The investigators observed that 9 out of the 17 studies found higher levels of loneliness in the ADHD group, while 4 showed no notable differences, 3 did not conduct significance tests, and 1 indicated lower loneliness levels in the ADHD group during adolescence compared to childhood. The meta-analysis results confirmed that younger people with ADHD reported significantly higher levels of loneliness (Hedges g, 0.41; 95% CI, 0.25, 0.58; P <.001) relative to individuals without ADHD. Despite concerns about potential publication bias, moderator analyses indicated no significant influence on the effect size.

In the systematic review exploring the association between loneliness and mental health difficulties in young individuals with ADHD, the investigators found significant positive associations between loneliness and externalizing behavior, internalizing behaviors, depression, anxiety, and addiction among individuals with ADHD. Loneliness fully mediated the association between depression and ADHD symptoms, and a diagnosis of ADHD diagnosis was a significant predictor for major depressive disorder onset, even after controlling for confounders. Additionally, social anxiety and internet addiction were correlated with loneliness in young individuals with ADHD.

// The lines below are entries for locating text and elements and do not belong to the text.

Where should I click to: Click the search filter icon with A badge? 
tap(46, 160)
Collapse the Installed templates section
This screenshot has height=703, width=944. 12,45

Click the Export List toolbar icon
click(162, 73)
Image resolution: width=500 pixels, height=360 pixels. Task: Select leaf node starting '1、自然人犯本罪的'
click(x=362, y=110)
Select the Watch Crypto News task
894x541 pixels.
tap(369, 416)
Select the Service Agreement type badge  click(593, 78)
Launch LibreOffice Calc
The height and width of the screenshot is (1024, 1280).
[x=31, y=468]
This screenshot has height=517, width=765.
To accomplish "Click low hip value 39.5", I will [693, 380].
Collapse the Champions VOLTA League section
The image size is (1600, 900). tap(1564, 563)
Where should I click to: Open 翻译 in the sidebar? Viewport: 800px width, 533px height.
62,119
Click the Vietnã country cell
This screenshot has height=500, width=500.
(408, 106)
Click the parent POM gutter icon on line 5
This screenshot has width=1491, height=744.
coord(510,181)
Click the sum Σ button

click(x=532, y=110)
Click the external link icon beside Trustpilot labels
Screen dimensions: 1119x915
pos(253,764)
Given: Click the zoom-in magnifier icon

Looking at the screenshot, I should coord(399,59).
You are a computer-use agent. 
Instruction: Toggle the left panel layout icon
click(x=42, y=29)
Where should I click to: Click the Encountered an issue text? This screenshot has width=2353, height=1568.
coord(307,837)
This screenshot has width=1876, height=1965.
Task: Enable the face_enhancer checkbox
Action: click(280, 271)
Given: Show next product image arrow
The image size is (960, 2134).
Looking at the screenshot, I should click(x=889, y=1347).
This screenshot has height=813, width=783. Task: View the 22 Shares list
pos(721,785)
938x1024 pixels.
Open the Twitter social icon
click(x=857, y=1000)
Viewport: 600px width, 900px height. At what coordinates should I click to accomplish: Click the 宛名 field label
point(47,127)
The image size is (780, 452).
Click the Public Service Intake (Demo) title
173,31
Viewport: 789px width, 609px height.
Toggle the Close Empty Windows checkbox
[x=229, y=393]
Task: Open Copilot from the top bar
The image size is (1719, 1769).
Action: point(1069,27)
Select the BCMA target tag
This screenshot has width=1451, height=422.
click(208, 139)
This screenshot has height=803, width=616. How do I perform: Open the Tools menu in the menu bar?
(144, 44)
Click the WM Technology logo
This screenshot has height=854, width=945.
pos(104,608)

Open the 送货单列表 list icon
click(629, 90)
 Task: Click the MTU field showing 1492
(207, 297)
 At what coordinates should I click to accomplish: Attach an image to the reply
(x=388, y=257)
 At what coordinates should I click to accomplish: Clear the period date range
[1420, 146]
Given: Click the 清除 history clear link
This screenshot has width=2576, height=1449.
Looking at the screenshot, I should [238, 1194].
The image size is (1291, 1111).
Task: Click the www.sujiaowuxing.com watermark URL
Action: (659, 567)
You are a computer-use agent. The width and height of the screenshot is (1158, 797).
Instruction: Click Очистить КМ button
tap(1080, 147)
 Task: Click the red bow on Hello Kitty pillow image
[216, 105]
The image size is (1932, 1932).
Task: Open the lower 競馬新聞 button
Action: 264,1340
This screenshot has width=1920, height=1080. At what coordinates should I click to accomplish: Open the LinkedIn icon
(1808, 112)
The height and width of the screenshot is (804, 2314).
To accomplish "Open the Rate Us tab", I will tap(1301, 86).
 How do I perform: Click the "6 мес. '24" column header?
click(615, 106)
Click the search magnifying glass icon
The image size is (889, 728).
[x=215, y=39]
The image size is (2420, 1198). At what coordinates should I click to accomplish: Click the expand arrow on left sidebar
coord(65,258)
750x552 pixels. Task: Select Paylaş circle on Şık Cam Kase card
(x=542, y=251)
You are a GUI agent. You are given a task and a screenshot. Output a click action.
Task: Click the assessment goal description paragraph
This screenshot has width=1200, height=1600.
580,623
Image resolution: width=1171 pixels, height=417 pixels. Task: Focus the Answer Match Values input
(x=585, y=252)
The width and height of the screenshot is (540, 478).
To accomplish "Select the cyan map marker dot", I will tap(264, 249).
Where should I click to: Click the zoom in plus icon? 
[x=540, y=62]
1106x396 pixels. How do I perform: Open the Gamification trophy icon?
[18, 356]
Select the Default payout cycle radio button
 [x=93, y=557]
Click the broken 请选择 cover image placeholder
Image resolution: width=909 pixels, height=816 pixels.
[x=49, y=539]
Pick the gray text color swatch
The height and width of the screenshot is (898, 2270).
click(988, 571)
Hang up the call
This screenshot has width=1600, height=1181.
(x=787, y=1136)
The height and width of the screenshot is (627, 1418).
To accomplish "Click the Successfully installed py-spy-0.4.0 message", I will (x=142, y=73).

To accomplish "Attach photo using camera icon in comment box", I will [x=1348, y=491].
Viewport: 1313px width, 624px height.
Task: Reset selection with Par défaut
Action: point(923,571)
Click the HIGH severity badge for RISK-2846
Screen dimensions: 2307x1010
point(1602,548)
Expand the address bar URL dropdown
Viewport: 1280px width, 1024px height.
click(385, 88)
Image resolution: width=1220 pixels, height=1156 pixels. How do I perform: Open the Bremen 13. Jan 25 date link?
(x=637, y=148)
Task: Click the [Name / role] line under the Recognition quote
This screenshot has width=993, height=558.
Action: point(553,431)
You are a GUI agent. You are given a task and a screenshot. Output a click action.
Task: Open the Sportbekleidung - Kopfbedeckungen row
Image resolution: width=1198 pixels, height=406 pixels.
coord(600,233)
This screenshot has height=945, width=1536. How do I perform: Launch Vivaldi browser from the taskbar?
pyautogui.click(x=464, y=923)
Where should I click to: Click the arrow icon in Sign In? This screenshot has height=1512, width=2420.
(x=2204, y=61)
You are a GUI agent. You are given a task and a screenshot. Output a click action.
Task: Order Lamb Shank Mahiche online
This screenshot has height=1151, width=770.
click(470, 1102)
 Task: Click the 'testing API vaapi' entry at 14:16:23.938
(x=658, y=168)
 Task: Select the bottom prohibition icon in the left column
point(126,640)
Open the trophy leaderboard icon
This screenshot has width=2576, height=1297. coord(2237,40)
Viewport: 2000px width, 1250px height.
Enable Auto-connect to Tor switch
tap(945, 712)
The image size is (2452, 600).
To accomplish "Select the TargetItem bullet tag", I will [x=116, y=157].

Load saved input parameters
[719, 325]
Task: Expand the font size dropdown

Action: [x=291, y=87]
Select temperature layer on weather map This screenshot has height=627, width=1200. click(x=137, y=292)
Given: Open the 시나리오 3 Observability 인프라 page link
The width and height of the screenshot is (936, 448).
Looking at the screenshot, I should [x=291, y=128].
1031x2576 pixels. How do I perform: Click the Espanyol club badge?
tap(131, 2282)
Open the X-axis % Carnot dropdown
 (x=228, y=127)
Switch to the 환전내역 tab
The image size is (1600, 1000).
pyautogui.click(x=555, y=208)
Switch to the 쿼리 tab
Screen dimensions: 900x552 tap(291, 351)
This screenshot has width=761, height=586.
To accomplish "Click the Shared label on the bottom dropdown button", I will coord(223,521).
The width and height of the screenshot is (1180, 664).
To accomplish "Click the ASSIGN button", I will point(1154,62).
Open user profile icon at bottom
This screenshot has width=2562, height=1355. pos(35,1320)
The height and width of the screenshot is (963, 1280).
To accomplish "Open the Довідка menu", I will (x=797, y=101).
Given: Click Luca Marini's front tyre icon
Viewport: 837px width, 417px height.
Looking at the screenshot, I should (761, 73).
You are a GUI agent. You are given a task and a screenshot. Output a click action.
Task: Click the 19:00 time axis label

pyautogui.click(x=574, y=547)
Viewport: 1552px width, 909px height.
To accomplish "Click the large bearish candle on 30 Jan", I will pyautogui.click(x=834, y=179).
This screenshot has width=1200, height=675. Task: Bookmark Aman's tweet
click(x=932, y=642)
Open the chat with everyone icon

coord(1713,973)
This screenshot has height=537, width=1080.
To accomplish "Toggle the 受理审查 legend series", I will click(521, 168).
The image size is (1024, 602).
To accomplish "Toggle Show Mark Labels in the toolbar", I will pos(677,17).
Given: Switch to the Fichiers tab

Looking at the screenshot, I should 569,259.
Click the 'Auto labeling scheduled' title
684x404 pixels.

Authors concluded, “This review highlights that loneliness may be an important problem in ADHD and clinicians should be aware of and assess the potential for elevated loneliness in this population.” The investigators noted, “A better understanding of the experience of loneliness in young people with ADHD, including what contributes to their loneliness, may aid in developing loneliness interventions targeted for this population.”

Study limitations include a small number of studies, the narrow focus on loneliness, and the use of a dichotomous categorization of ADHD (which may have excluded less severe presentations of ADHD).